La seconde partie de l'exposition, la plus fourre-tout, est baptisée l'Âme. Des portraits, évidemment, dont certains de très belle facture, des œuvres franchement symbolistes... c'est pour le moins varié.
Un long texte de Konrad Mägi est exposé, j'en ai recopié un passage :
II y a deux voies que l'art peut emprunter pour embrasser la vie. L'une est large, ouverte, sure et facile ; l'autre, abrupte, franchit des précipices et recèle des périls mortels. La voie facile est celle de l'intelligence, c'est aussi la voie des cinq sens, qui n'appréhendent de la vie que ce qu'elle a de contingent, dans sa morne et stupide quotidienneté. La voie abrupte, celle qui franchit les précipices, c'est la voie de l'âme : pour elle, la vie est un rêve profond où se devinent péniblement des liens d'une autre nature, des abîmes étrangers et inaccessibles à notre misérable intelligence.


Nikolai Triik, Konrad Mägi

Beau portrait d'un copain peintre, représenté dans l'expo.

Johann Walter, Près de la fenêtre

Réussite dans un genre déjà rebattu à l'époque.

Janis Rozentāls, La Mort

Dans la veine réaliste, un tableau glaçant. Le regard de la mère est aussi intense que l'éclat de la faux.

Janis Rozentāls, Malvine Vignere

Je pense à l'école viennoise. On voit au Leopold quelques portraits de la même veine.

Johann Walter, Jeune Paysanne

C'est ce tableau qui a été retenu pour l'affiche de l'exposition. La franchise de ce regard direct, la maîtrise de la palette, la simplicité de la composition lui confèrent beaucoup de force.

Konrad Mägi, Jeune Norvégienne

Janis Rozentāls, La Princesse au singe

Encore un qui me fait penser à Vienne ! Les premiers portraits de Klimt…

Konrad Mägi, Méditation

Vraiment curieux. Comme un souvenir de Gauguin repassé à la moulinette Art nouveau…
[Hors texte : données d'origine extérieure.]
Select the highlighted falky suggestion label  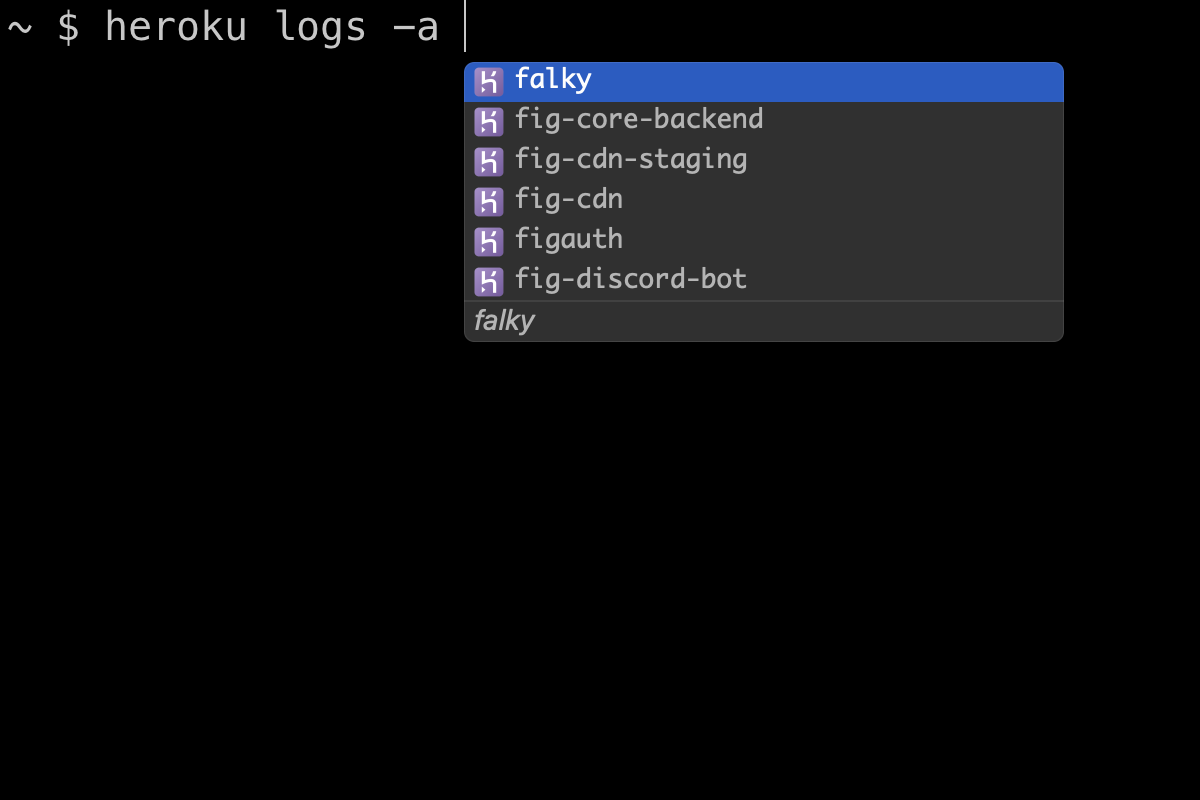coord(553,80)
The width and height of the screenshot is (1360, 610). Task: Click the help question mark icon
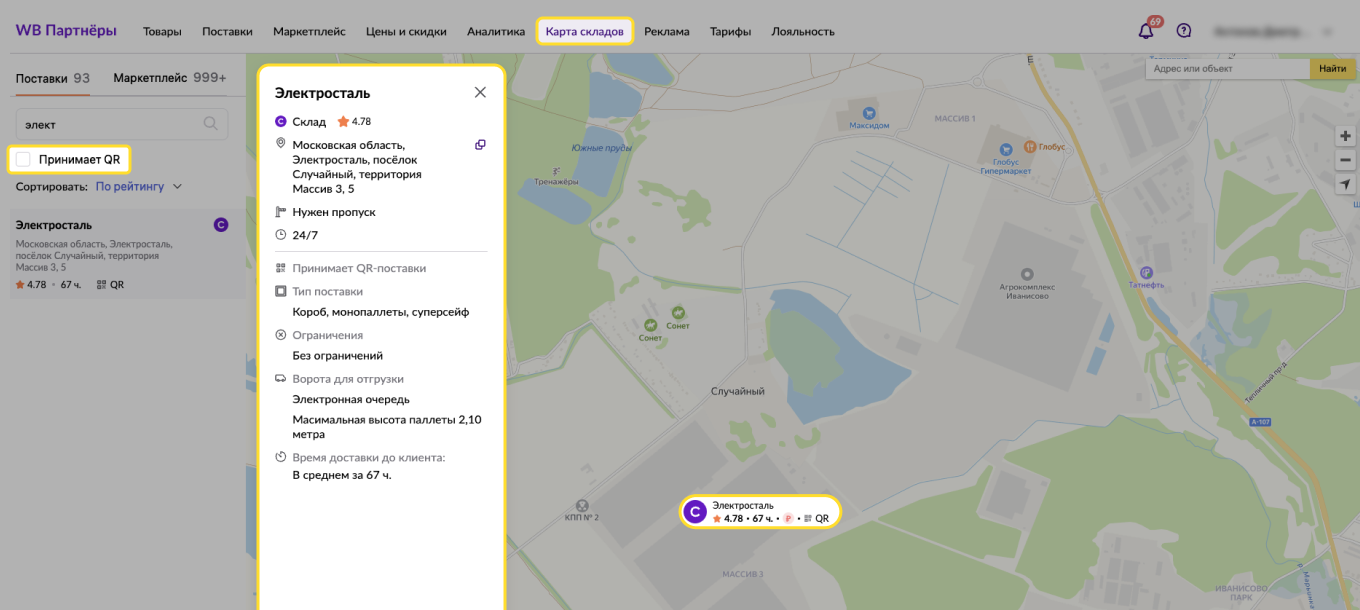[1184, 30]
Paul Raud, Le Cimetière de Rakvere

Kristjan Raud, Repos pendant la fuite en Egypte

Kristjan Raud, Le Voyageur

Ferdynand Ruszczyc, Le Passé

Antanas Žmuidzinavičius, La Douleur

Je ne suis pas très sensible à la veine artistique de cette toile, mais le traitement du sujet est vraiment étonnant.

Peet Aren, Auprès du lit du malade

Thème traité depuis plusieurs siècles, mais le tableau est vraiment bien ; contrastes forts, composition rigoureuse, et cette femme au premier plan qui semble être le vrai sujet. Je suis partagé sur celle du fond ; une allégorie de la mort ?

Aleksandr Uurits, Un rêve

Très pur dessin à l'encre, presque surréaliste.

Kristjan Raud, Furies

Je pense que Raud avait dû voir des tableaux de Füssli !

Aleksandr Uurits, La Faim

Janis Rozentāls, Double portrait

Difficile de faire une photo correcte, avec le verre aux multiples reflets (toujours un fléau dans les expositions), mais je tenais à faire figurer ce portrait avec cet homme aux yeux de braise !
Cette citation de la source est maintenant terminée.